◆ **Given data**:
= = = = =

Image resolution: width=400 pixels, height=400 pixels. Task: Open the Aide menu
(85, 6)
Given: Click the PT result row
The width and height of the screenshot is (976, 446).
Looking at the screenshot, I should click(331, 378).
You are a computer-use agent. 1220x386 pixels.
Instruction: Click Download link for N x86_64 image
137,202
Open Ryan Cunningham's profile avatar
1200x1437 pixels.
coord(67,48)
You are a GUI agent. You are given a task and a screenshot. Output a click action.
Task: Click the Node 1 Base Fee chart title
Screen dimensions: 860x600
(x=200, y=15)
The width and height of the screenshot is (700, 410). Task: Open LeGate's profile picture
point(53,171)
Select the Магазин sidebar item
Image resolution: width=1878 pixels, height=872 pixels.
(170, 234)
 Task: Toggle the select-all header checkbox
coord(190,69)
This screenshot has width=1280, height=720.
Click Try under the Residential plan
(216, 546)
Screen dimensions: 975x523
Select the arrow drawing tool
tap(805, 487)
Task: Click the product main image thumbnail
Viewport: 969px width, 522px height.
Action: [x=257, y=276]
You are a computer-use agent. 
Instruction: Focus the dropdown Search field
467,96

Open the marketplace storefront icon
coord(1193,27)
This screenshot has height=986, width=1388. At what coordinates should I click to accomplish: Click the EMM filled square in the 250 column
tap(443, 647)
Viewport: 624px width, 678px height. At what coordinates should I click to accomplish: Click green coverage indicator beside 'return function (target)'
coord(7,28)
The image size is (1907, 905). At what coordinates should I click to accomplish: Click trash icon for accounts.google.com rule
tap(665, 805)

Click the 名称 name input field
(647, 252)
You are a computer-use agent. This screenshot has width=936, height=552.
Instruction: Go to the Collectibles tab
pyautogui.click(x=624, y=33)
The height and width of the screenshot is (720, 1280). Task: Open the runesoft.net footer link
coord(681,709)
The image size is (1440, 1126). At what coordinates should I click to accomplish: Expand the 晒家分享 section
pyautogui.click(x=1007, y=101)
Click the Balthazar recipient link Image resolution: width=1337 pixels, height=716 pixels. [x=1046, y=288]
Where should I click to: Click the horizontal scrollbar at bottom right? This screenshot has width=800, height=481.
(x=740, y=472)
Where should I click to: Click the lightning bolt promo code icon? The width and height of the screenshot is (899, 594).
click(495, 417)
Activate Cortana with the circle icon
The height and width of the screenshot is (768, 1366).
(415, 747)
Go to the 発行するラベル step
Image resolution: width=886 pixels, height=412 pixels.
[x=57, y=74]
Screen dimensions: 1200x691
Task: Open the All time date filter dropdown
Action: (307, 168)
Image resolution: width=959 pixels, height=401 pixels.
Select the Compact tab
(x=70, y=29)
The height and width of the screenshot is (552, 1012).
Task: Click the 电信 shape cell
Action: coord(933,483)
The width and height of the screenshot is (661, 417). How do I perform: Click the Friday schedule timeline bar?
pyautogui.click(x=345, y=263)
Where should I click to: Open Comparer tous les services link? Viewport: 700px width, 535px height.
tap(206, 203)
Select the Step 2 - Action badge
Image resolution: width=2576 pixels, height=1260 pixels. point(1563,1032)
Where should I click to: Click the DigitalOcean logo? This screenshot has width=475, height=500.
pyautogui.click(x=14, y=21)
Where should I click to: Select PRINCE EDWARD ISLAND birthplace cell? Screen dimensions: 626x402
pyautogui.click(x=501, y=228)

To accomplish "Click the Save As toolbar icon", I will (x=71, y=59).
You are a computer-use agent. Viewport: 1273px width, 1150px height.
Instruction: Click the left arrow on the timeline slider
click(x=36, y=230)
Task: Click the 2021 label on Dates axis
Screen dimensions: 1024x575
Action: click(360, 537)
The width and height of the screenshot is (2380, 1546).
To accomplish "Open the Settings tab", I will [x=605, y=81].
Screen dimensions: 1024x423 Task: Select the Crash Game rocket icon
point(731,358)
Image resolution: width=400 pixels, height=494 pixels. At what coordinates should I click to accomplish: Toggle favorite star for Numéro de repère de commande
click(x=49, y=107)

= = = = =

◆ **Exercise prompt**:
Print every record above exactly as it appears.

◆ **Reply to the task**:
Image resolution: width=400 pixels, height=400 pixels. Task: Open the Aide menu
(85, 6)
Given: Click the PT result row
The width and height of the screenshot is (976, 446).
Looking at the screenshot, I should click(331, 378).
You are a computer-use agent. 1220x386 pixels.
Instruction: Click Download link for N x86_64 image
137,202
Open Ryan Cunningham's profile avatar
1200x1437 pixels.
coord(67,48)
You are a GUI agent. You are given a task and a screenshot. Output a click action.
Task: Click the Node 1 Base Fee chart title
Screen dimensions: 860x600
(x=200, y=15)
The width and height of the screenshot is (700, 410). Task: Open LeGate's profile picture
point(53,171)
Select the Магазин sidebar item
Image resolution: width=1878 pixels, height=872 pixels.
(170, 234)
 Task: Toggle the select-all header checkbox
coord(190,69)
This screenshot has width=1280, height=720.
Click Try under the Residential plan
(216, 546)
Screen dimensions: 975x523
Select the arrow drawing tool
tap(805, 487)
Task: Click the product main image thumbnail
Viewport: 969px width, 522px height.
Action: [x=257, y=276]
You are a computer-use agent. 
Instruction: Focus the dropdown Search field
467,96

Open the marketplace storefront icon
coord(1193,27)
This screenshot has height=986, width=1388. At what coordinates should I click to accomplish: Click the EMM filled square in the 250 column
tap(443, 647)
Viewport: 624px width, 678px height. At what coordinates should I click to accomplish: Click green coverage indicator beside 'return function (target)'
coord(7,28)
The image size is (1907, 905). At what coordinates should I click to accomplish: Click trash icon for accounts.google.com rule
tap(665, 805)

Click the 名称 name input field
(647, 252)
You are a computer-use agent. This screenshot has width=936, height=552.
Instruction: Go to the Collectibles tab
pyautogui.click(x=624, y=33)
The height and width of the screenshot is (720, 1280). Task: Open the runesoft.net footer link
coord(681,709)
The image size is (1440, 1126). At what coordinates should I click to accomplish: Expand the 晒家分享 section
pyautogui.click(x=1007, y=101)
Click the Balthazar recipient link Image resolution: width=1337 pixels, height=716 pixels. [x=1046, y=288]
Where should I click to: Click the horizontal scrollbar at bottom right? This screenshot has width=800, height=481.
(x=740, y=472)
Where should I click to: Click the lightning bolt promo code icon? The width and height of the screenshot is (899, 594).
click(495, 417)
Activate Cortana with the circle icon
The height and width of the screenshot is (768, 1366).
(415, 747)
Go to the 発行するラベル step
Image resolution: width=886 pixels, height=412 pixels.
[x=57, y=74]
Screen dimensions: 1200x691
Task: Open the All time date filter dropdown
Action: (307, 168)
Image resolution: width=959 pixels, height=401 pixels.
Select the Compact tab
(x=70, y=29)
The height and width of the screenshot is (552, 1012).
Task: Click the 电信 shape cell
Action: coord(933,483)
The width and height of the screenshot is (661, 417). How do I perform: Click the Friday schedule timeline bar?
pyautogui.click(x=345, y=263)
Where should I click to: Open Comparer tous les services link? Viewport: 700px width, 535px height.
tap(206, 203)
Select the Step 2 - Action badge
Image resolution: width=2576 pixels, height=1260 pixels. point(1563,1032)
Where should I click to: Click the DigitalOcean logo? This screenshot has width=475, height=500.
pyautogui.click(x=14, y=21)
Where should I click to: Select PRINCE EDWARD ISLAND birthplace cell? Screen dimensions: 626x402
pyautogui.click(x=501, y=228)

To accomplish "Click the Save As toolbar icon", I will (x=71, y=59).
You are a computer-use agent. Viewport: 1273px width, 1150px height.
Instruction: Click the left arrow on the timeline slider
click(x=36, y=230)
Task: Click the 2021 label on Dates axis
Screen dimensions: 1024x575
Action: click(360, 537)
The width and height of the screenshot is (2380, 1546).
To accomplish "Open the Settings tab", I will [x=605, y=81].
Screen dimensions: 1024x423 Task: Select the Crash Game rocket icon
point(731,358)
Image resolution: width=400 pixels, height=494 pixels. At what coordinates should I click to accomplish: Toggle favorite star for Numéro de repère de commande
click(x=49, y=107)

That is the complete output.